O dia amanheceu lento, quase preguiçoso, com o céu tingido de laranja e rosa sobre os campos verdes. 

O som distante dos galos e o vento suave mexendo as folhas me despertaram antes do sol subir completamente. 

Laura ainda dormia, aninhada em seu carrinho improvisado ao lado da cama, e eu me senti estranhamente isolada naquele espaço que não era nem minha cidade, nem meu antigo conforto urbano.

Levantei-me devagar, sentindo o piso frio de madeira sob os pés, e observei a casa de caça com um misto de admiração e apreensão.

 Cada canto parecia carregar a história de alguém que sabia viver com o essencial, sem luxos, sem pressa.

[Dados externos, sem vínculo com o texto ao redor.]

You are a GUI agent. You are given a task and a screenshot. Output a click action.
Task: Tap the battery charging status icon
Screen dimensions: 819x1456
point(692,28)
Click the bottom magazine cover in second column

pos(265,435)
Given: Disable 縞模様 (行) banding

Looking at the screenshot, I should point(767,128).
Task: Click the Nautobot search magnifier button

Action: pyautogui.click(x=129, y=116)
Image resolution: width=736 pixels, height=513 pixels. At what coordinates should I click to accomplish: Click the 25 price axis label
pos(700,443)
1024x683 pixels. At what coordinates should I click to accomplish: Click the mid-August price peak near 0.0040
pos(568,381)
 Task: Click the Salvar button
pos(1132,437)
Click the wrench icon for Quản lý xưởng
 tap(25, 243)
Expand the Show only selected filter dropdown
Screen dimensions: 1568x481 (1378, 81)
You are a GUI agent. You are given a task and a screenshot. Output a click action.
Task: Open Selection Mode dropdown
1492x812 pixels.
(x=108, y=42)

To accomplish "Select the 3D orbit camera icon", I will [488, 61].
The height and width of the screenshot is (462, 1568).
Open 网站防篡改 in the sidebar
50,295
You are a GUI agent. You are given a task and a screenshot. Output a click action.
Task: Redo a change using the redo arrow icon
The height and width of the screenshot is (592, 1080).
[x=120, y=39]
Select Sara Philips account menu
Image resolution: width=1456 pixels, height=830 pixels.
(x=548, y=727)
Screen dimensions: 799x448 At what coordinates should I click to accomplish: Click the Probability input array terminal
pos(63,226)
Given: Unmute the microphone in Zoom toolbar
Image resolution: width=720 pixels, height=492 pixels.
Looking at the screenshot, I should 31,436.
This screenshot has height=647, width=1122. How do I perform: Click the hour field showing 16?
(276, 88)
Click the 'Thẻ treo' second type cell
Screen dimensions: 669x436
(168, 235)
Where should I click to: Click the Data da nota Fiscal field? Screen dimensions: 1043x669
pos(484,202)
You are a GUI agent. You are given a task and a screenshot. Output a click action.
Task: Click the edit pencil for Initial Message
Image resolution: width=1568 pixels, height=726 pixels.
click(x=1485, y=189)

 Para mim, acostumada à correria, aos cafés apressados e aos eletrodomésticos que facilitavam cada tarefa, aquilo era quase uma prova de resistência.

Henry já estava na cozinha quando cheguei, mexendo calmamente a chaleira sobre o fogo de lenha.

 Sua presença era firme e constante, quase desafiadora.

— Bom dia. Disse ele, sem me olhar diretamente.

— Bom dia. Respondi, tentando esconder o nervosismo. 

— E aí, como está a vida por aqui?

Ele me lançou um olhar curioso e com algo mais que não consegui definir, levantando uma sobrancelha:

— Quer dizer, você vai descobrir hoje. 

—O dia é longo, e as galinhas não esperam.

Meu coração bateu mais rápido. 

Galinhas? 

Lenha? 

O cheiro de fumaça e madeira queimando me atingiu em cheio. 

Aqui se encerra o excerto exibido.